TASK> Copy all lines below that use the word "agent".
-------- SUPPLIED MATERIAL
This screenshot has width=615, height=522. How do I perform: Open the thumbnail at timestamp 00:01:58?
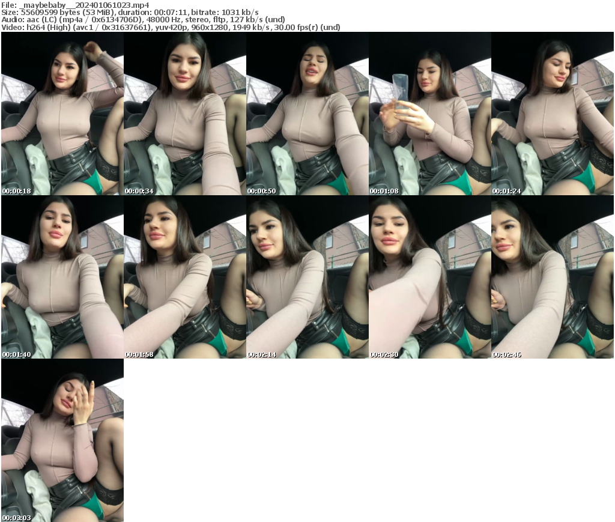point(185,276)
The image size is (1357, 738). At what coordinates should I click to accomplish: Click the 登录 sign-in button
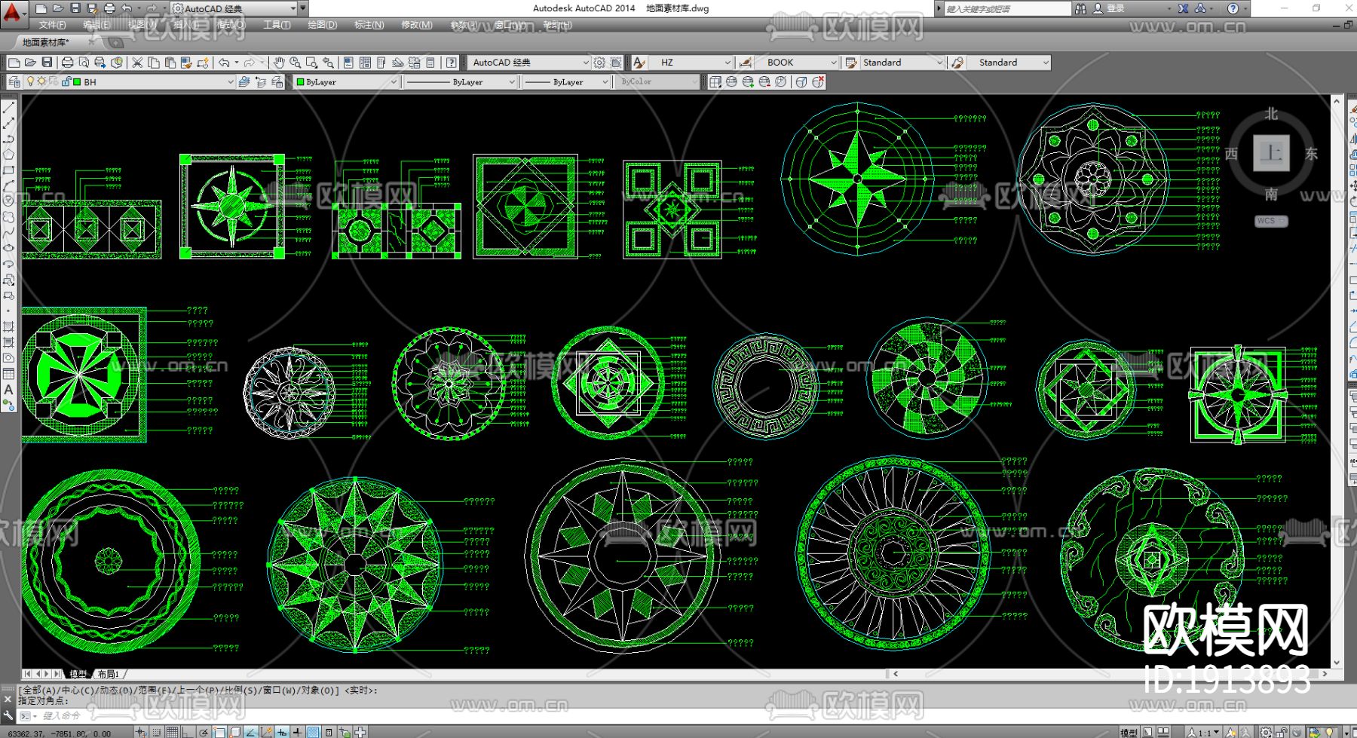(1115, 8)
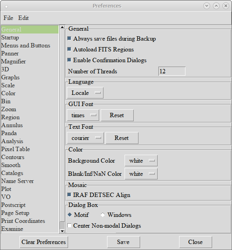
Task: Click the Number of Threads input field
Action: click(172, 71)
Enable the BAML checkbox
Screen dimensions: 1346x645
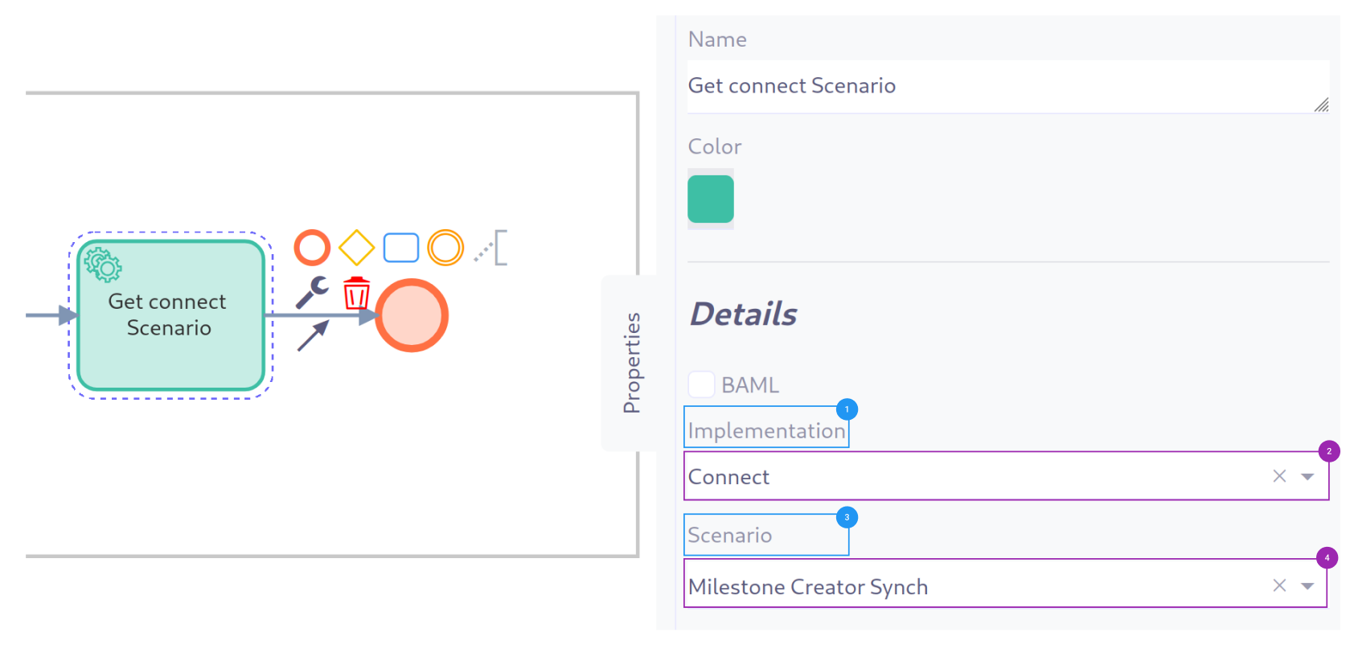pos(701,384)
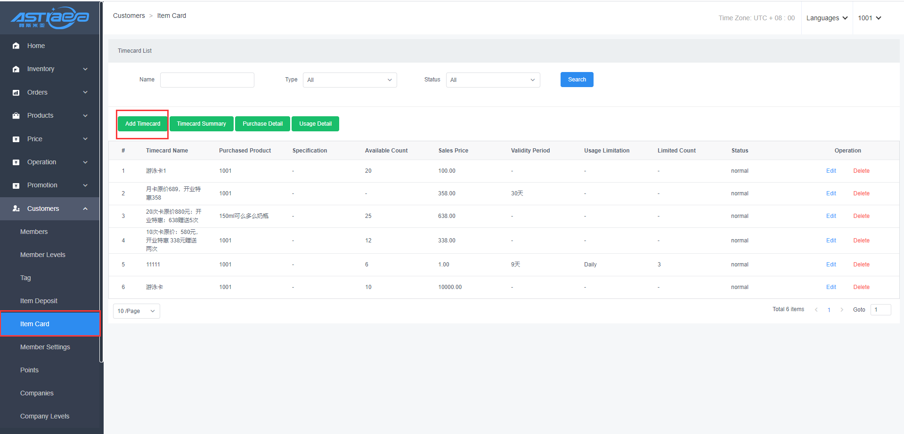This screenshot has height=434, width=904.
Task: Click the Price sidebar icon
Action: (16, 139)
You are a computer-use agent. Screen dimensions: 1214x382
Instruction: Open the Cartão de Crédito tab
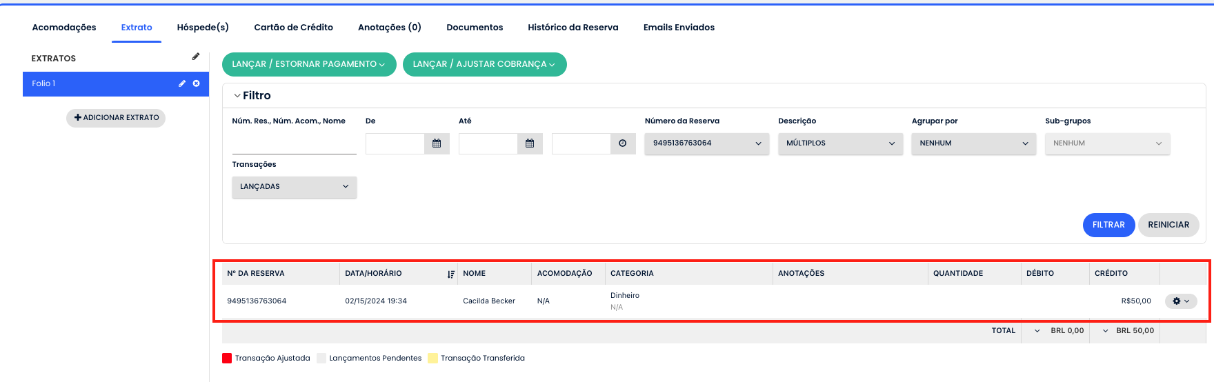tap(293, 28)
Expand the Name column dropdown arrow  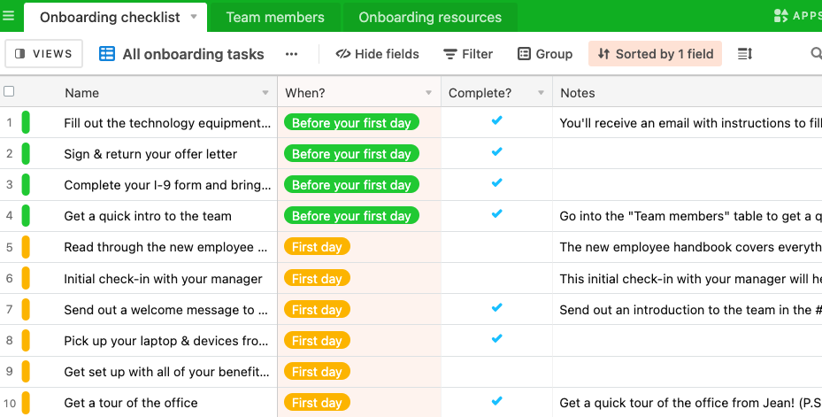(x=265, y=93)
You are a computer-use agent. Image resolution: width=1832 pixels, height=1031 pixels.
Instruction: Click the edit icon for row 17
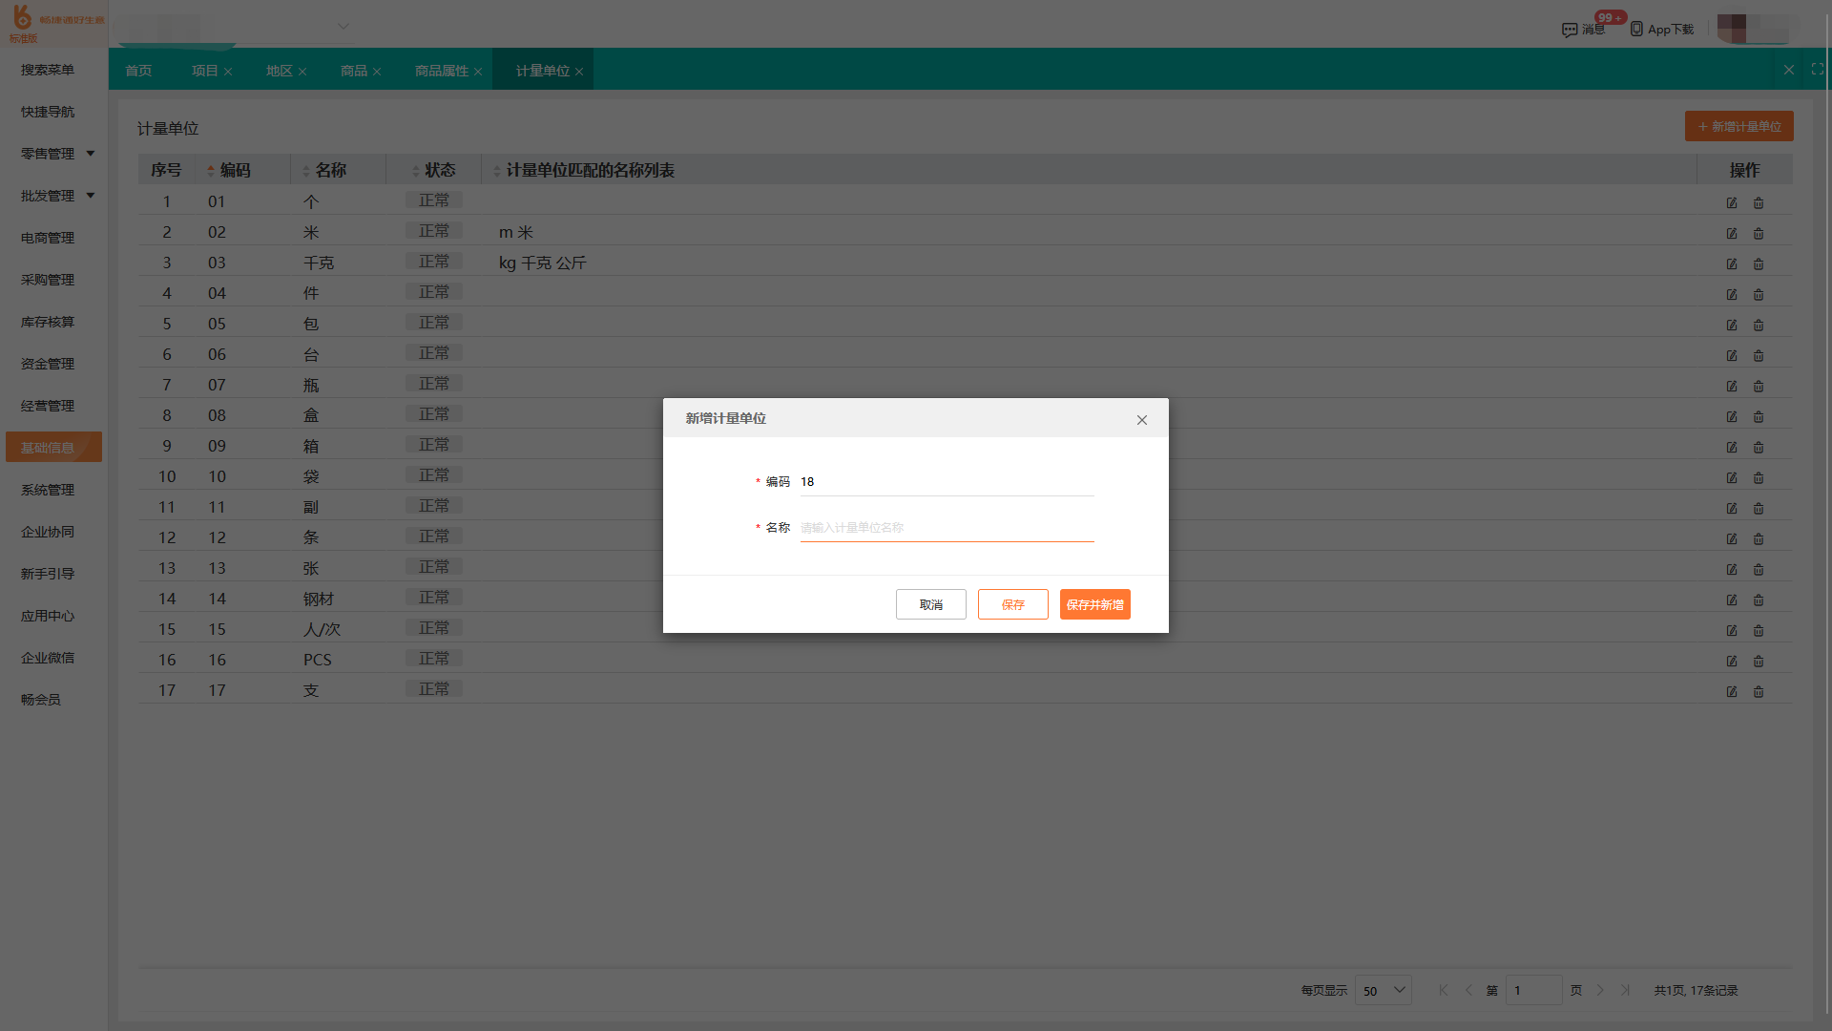[1732, 691]
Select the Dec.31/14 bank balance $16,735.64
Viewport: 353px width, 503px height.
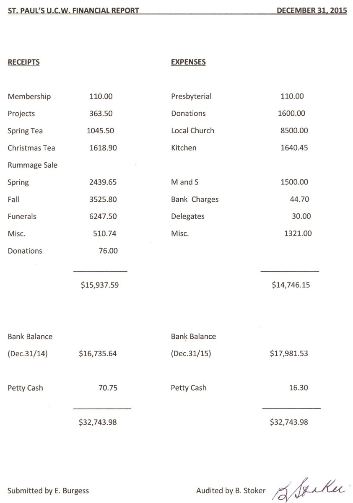pyautogui.click(x=98, y=354)
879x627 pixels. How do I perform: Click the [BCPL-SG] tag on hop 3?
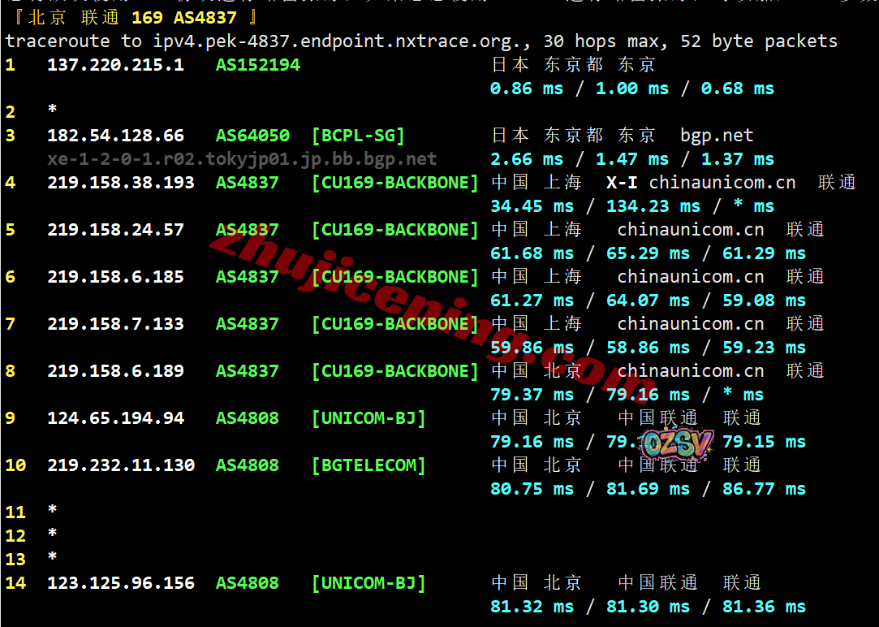tap(358, 136)
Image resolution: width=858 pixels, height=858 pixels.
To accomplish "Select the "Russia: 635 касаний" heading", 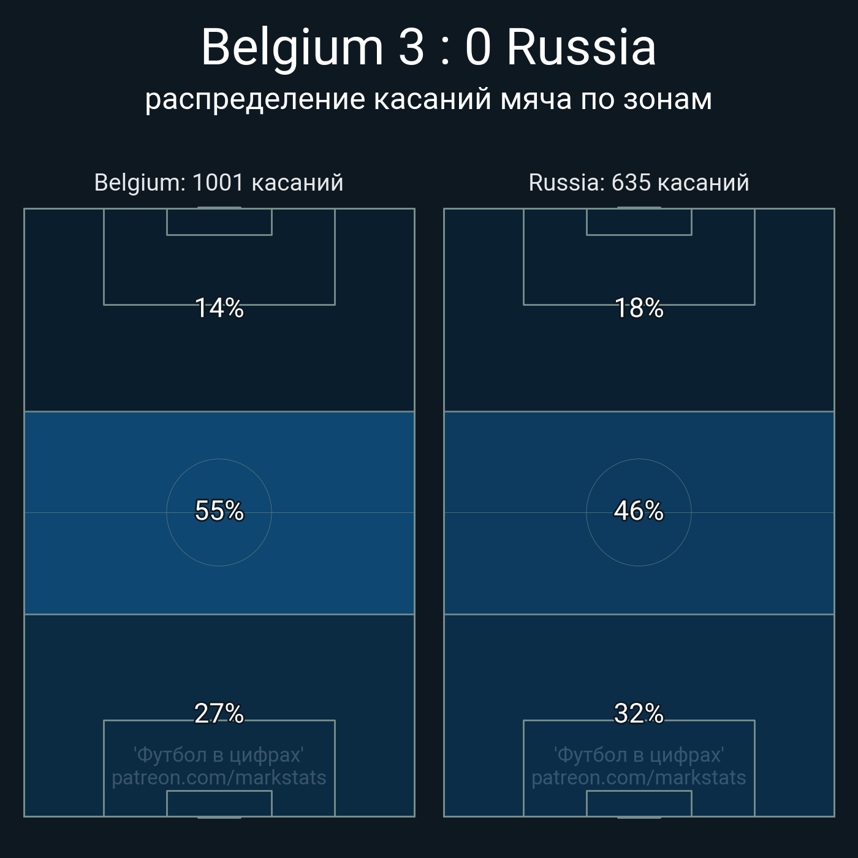I will point(639,183).
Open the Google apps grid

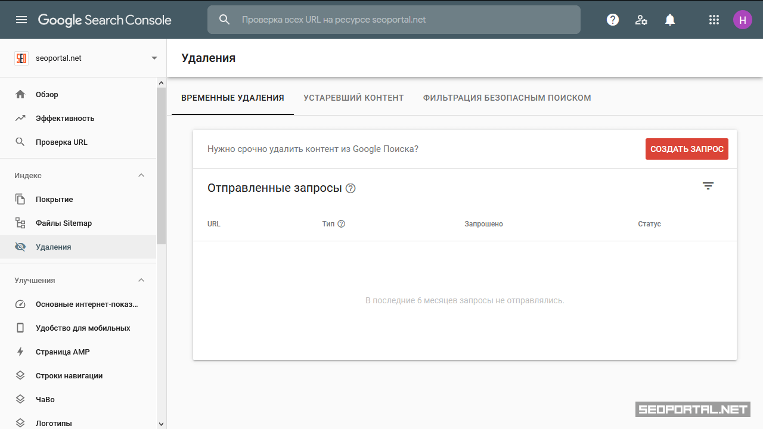point(714,20)
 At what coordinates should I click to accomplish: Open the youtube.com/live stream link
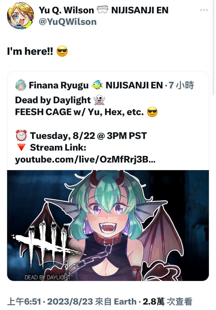click(85, 159)
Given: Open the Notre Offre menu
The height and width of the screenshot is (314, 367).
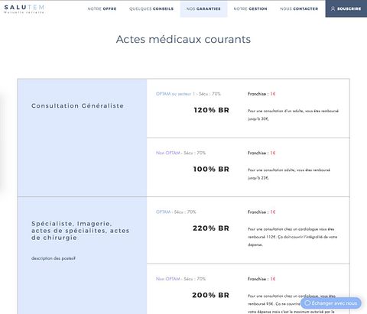Looking at the screenshot, I should [x=102, y=8].
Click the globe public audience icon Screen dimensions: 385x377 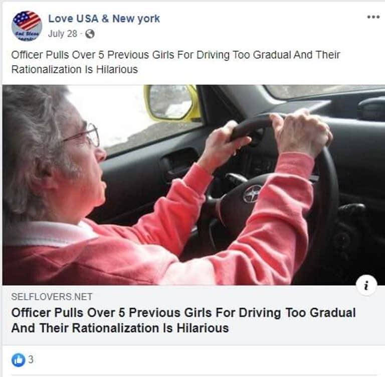coord(90,34)
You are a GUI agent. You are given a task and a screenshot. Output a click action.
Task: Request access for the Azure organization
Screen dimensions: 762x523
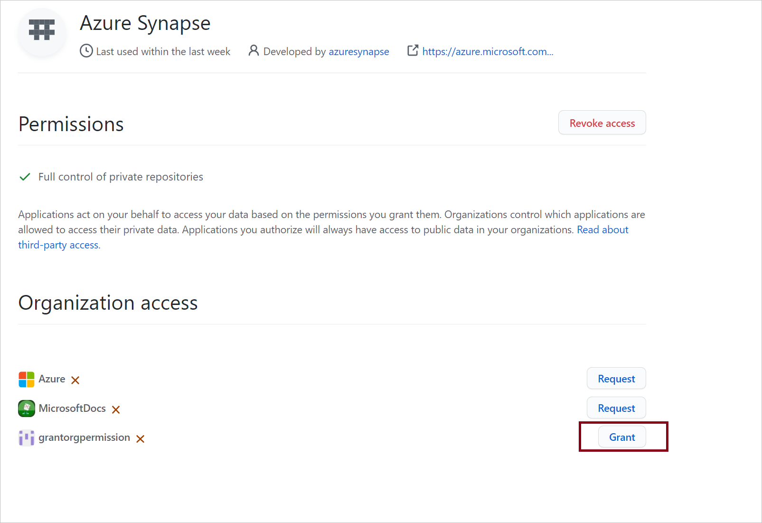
----------------
ANSWER FOR THE TASK>
You are a computer-use agent. Screen dimensions: 1214x382
You are a computer-use agent. Image resolution: width=1832 pixels, height=1031 pixels.
You are a GUI agent. You are given a task and a screenshot. Output a click action.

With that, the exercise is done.